Once the cables are in place, solder them to pin sockets to fit the pin headers on the Arduino Mini. I used pins 4 - 13 and pins AD0 (14) and AD1 (15) as the 12 output pins to switch the transistors. You can find the pinout for the Arduino Mini here:
http://www.arduino.cc/en/Main/ArduinoBoardMini

If you solder your comms wires to the pin sockets in the right order, they should plug straight into the arduino and work as intended... mine did. Phew. With the sockets completed, thread them through the end of the pipe for now, along with the live and ground connections you spliced earlier.

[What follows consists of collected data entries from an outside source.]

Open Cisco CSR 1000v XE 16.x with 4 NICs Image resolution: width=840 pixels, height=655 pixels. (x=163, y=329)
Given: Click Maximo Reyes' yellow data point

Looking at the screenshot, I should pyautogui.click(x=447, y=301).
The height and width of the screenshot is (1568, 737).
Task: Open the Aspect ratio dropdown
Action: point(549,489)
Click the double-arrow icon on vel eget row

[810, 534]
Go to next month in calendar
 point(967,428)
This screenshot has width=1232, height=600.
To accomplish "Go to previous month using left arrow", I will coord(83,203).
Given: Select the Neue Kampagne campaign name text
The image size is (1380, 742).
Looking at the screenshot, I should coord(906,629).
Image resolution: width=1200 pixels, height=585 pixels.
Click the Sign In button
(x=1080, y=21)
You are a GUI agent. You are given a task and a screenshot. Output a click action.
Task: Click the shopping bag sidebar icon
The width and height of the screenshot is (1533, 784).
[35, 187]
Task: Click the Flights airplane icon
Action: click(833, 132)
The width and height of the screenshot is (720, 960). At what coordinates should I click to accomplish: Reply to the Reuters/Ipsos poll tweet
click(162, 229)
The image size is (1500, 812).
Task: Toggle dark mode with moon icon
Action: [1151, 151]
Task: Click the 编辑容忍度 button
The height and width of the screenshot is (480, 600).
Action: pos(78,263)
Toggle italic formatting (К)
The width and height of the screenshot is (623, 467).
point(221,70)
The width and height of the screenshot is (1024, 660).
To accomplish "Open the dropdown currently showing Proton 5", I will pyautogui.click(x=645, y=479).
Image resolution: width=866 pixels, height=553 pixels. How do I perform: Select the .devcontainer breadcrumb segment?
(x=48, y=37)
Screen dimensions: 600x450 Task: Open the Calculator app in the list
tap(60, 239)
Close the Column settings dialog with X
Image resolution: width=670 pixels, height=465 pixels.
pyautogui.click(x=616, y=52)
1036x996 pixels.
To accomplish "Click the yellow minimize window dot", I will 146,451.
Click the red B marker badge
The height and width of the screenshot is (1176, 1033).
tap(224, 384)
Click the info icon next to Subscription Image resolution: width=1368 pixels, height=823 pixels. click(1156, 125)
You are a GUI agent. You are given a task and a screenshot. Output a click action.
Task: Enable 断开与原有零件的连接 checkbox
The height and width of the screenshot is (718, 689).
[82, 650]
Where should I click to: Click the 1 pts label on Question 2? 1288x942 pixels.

If you have any spare pin headers around, they make it easier to use crocodile clips to test everything is still working. You can tell the arduino to set a single pin high all the time, then use one lead from it to touch the pin for each light in turn.

Step 9: Voltage Regulation

Since the lights run from a 12v supply, there needs to be a voltage regulator dropping it to 5v for the arduino. Enter the LM317T, which gives an output voltage depending on the resistors you augment it with. The difference between the input and the output is shed as heat, so sometimes these ICs need a heatsink.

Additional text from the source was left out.